Andrea Ricciardi, fondatore della Comunità di Sant’Egidio, approfondisce Fratelli tutti sul suo blog e vi scorge una proposta per ricostruire il mondo, che ne sani la miseria e le relazioni sociali, guastate o inesistenti, e per riparare allo sfruttamento della Terra, che lascia un’eredità avvelenata alle generazioni future. La proposta di Papa Francesco è quella di unirsi insieme “per tessere un nuovo modo di fare la storia”. Questo richiede una nuova economia, che non produca miseria per molti e ricchezza per pochi.
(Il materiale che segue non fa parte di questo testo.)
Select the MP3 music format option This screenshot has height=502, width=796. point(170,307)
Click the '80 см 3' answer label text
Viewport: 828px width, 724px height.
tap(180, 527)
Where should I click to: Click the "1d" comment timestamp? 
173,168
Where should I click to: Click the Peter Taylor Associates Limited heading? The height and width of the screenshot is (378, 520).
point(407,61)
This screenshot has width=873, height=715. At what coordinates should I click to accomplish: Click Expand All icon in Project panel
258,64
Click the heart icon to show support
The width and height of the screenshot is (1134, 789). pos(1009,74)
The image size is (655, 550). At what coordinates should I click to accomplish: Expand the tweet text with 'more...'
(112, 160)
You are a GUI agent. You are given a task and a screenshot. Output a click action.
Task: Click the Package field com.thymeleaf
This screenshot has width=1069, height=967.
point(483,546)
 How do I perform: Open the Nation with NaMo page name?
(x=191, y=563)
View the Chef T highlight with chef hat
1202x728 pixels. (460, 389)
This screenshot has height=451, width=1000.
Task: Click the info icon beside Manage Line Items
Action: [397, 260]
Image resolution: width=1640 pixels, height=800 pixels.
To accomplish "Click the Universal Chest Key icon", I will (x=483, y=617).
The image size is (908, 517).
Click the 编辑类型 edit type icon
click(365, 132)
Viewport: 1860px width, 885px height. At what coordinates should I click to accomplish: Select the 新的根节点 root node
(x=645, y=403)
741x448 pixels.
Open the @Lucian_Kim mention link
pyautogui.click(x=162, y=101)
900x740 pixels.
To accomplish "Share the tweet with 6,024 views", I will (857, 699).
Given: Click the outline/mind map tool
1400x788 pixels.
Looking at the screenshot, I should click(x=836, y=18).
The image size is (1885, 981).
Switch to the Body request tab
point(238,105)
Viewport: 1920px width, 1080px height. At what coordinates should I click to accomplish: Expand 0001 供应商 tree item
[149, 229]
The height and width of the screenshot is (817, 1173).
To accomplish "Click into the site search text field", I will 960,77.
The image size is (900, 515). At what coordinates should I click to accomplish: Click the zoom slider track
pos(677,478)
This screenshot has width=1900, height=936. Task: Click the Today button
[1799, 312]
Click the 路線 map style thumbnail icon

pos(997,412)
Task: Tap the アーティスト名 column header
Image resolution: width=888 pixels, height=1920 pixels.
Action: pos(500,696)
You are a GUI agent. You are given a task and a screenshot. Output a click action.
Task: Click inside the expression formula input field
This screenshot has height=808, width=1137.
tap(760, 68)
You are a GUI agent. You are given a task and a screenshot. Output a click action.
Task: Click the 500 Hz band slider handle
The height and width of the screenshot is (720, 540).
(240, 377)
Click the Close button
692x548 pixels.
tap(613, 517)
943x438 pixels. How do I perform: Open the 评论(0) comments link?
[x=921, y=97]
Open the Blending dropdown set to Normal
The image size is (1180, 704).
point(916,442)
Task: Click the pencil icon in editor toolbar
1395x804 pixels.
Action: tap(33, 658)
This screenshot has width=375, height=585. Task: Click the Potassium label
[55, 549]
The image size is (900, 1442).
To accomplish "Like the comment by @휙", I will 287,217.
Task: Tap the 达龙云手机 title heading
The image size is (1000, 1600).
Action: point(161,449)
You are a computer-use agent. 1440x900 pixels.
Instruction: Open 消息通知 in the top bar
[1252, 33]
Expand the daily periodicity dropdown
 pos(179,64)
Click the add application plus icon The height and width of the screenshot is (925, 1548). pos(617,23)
Secondo il Santo Padre, ciò che serve è “stimolare modelli di sviluppo, di progresso e di sostenibilità in cui le persone e specialmente gli esclusi (e tra questi anche sorella Terra) cessino di essere sempre più ai margini e divengano protagonisti“. Il processo che Papa Francesco ha avviato con la sua Enciclica rappresenta un nuovo approccio alla fraternità. Come ricordato dal Santo Padre in occasione dell’Incontro Internazionale di Preghiera per la Pace promosso dalla Comunità di Sant’Egidio, “La fraternità, che sgorga dalla coscienza di essere un’unica umanità, deve penetrare nella vita dei popoli, nelle comunità, tra i governanti, nei consessi internazionali. Così lieviterà la consapevolezza che ci si salva soltanto insieme”, attraverso l’incontro e la negoziazione, mettendo da parte i nostri conflitti e perseguendo la riconciliazione. Per Ricciardi, è questa l’unica alternativa a un mondo dove le disuguaglianze sono forti e la violenza esplode, dove la Terra è impoverita, dove milioni di persone finiscono in povertà.